我們十多歲了還足不出村,一些出過村的人們回來聊一些山外的事情我們總是聽得津津樂道。山外到底是怎樣的一個世界,到底有多麼神奇?在孩子們幼小的心靈裏是一個個問號。帶着這樣的問號慢慢地進入了夢鄉。在夢裏還是足不出村,沒有離開村子連夢裏的人和事也是村子裏的。

那時,我家住在一個叫羅家窩的村子裏。解放時叫復興大隊,後來撤大隊設村,村名叫羅家窩。 羅家窩因地形而得名,四面環山,山下是一個不大的村莊。一條小路延着小溪邊,伴着錯落的羣山綿延山外。除了大人們偶然走出山外買點鹽外,其它的時間幾乎全部是在大山裏度過的。

山裏一年四季可以種菜。除了冬天只有大白菜和蘿蔔外,其它三季都有四、五種菜。一般大人們都會把春季多種的豆角曬乾、夏季多種的青菜醃成鹽菜。待到冬天少菜的時候再拿出來過冬。

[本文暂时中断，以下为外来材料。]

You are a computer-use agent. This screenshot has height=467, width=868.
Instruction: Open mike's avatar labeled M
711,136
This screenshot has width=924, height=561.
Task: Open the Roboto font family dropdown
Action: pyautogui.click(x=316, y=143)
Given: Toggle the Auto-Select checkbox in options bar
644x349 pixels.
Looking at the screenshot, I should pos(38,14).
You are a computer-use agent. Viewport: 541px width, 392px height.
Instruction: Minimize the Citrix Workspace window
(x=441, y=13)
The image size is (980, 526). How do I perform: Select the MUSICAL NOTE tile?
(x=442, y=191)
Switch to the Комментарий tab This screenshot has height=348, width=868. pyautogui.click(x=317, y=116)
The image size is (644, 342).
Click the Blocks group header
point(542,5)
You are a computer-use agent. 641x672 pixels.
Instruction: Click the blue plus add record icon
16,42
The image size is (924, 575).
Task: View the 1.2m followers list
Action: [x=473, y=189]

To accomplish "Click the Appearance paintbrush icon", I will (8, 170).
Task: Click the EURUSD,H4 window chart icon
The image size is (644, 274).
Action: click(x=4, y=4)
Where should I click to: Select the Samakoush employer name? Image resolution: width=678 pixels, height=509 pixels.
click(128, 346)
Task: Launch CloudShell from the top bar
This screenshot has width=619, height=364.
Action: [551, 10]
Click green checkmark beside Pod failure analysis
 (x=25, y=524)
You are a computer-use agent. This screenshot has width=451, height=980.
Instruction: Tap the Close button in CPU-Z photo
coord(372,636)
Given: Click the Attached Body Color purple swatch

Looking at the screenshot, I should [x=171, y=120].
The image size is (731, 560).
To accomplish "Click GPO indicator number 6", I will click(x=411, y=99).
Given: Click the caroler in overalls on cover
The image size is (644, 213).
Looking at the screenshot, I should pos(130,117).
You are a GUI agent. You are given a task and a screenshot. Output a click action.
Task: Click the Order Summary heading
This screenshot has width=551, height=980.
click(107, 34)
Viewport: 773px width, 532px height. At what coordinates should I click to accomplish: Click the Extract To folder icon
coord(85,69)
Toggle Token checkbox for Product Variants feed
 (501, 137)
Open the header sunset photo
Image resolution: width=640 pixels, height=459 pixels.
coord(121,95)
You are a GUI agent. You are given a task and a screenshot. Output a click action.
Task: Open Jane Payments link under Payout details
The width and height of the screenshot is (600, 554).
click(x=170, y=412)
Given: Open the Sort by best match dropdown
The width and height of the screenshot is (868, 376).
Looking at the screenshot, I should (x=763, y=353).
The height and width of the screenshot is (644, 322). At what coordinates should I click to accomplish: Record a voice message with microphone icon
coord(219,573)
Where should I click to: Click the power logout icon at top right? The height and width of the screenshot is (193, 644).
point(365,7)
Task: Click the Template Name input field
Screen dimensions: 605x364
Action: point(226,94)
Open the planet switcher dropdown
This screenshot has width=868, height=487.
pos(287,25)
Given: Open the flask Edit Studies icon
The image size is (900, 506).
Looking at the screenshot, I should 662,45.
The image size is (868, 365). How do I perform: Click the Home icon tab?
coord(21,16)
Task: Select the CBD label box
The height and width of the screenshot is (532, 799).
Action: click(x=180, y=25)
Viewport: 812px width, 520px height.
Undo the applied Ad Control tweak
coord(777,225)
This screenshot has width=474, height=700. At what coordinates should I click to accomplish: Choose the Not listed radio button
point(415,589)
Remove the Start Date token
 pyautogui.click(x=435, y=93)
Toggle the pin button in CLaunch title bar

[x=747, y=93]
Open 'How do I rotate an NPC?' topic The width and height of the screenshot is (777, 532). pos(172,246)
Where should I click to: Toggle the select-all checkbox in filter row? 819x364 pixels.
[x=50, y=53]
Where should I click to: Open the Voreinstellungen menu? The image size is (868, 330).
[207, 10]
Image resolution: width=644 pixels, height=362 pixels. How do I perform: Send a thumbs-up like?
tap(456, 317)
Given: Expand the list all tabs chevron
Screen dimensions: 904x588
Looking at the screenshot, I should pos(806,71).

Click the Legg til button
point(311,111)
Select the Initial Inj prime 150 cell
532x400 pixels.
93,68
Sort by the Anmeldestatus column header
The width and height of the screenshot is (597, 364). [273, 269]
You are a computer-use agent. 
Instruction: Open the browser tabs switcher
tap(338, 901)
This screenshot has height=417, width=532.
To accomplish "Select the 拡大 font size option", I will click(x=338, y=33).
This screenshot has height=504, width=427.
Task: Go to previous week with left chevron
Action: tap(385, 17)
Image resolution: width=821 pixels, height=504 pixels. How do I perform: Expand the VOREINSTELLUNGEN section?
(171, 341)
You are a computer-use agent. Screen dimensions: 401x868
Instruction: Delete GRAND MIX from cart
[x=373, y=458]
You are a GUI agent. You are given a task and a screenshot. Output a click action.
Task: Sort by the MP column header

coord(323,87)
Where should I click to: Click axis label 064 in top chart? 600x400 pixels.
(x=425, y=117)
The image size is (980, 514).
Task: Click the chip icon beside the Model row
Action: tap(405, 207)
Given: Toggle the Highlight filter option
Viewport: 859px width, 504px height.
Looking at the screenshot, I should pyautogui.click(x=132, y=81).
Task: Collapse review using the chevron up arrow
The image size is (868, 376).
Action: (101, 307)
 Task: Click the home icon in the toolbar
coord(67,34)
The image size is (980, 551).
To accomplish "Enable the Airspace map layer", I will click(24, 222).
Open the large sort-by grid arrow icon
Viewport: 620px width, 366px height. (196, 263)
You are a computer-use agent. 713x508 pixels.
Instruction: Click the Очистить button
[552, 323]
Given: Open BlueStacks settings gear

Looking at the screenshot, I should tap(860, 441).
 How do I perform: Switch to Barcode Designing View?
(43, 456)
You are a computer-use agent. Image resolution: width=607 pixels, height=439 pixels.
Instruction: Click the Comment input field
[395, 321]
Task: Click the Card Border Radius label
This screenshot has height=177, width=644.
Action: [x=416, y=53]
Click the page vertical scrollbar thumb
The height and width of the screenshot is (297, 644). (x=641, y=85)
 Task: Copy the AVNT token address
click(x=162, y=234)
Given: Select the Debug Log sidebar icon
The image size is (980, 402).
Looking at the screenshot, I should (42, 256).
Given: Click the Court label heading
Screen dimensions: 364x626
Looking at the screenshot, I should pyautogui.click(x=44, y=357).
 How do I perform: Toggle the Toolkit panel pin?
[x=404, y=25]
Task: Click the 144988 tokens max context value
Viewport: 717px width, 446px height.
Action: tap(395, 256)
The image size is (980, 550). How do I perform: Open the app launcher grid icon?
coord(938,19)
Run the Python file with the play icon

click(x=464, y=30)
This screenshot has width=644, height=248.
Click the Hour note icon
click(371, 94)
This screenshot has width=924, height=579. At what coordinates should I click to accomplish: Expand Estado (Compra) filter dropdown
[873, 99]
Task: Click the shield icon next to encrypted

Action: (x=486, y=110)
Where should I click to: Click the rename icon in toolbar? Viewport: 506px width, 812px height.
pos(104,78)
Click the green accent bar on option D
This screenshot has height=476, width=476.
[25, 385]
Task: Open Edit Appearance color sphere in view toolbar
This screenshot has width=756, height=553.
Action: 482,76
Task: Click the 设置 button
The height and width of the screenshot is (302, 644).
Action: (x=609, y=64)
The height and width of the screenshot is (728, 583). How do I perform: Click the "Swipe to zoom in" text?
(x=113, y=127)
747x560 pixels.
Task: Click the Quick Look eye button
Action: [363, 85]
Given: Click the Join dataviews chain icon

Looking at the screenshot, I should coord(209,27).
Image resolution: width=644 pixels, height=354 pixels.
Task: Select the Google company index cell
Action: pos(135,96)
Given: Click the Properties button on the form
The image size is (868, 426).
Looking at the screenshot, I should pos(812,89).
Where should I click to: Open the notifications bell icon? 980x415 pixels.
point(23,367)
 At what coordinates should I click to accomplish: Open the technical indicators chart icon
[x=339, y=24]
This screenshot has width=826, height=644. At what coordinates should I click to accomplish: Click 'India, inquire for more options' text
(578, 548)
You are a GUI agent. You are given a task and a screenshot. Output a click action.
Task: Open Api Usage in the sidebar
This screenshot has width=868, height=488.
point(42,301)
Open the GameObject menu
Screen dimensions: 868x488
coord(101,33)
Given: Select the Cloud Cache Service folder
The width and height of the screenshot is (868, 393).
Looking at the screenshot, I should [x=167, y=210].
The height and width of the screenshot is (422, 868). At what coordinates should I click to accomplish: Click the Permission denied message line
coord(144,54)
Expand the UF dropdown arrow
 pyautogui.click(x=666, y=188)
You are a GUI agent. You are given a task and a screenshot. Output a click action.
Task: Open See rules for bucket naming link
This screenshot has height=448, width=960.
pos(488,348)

冬季的.村子冷的時間較長,少不了烤火。在家全靠早已備好的木柴取暖,上學可就真的是苦了我們。學校在高山頭上,高得難上青天。路只有尺把寬,頭天晚上被冰霜打過之後,路面上全是冰,路旁的雜草全都壓在路上,行走起來非常的艱難。每到冬天,我們就把丟棄了的破舊洋瓷碗撿回來,在碗的兩邊對稱打個小洞穿上鐵絲作為提手。上學出發之前,在火爐裏鉗上幾個火碳放在洋瓷碗裏。一隻手提着鐵線,另一隻手伸在洋瓷碗上烤。

早晨山裏的冰凍比較厲害,放眼望去全是白白的一片。在冬陽的照射下迷人眼,到處是啪啦啪啦融冰的聲音。我們這夥頑皮的少年,顧不上寒冷,一路上四處摘冰棒。看誰的大,誰的漂亮。到學校裏時,才發現幾個紅色的火炭變成了黑色,炭的上面還殘留着一層白色的灰。冰棒足有吹火筒那麼大,融化得成筷子那麼小了。手也早已凍僵了,幾根手指怎麼也伸不直。

無論冬天多麼寒冷,那時我們腳下穿的都是解放鞋。不能穿涼鞋的時候,父親就會去買幾雙解放鞋回來。從這個時候開始,只要是白天解放鞋就不離腳。到了冬天的時候,鞋前面已經被腳指頭磨破了一個洞。單薄的解放鞋穿在腳下特別的冷。每年冬天我的腳跟總會發凍瘡,又紅又腫,又癢又痛。時間久了,紅腫的地方慢慢地變成了烏色,後來腐爛了起來。每天早上輕輕地把襪子穿上,晚上得用熱水浸泡濕了才脱得下來。腐爛的皮也沾在襪子上脱了下來,最後只留下鮮紅的肉和疼痛。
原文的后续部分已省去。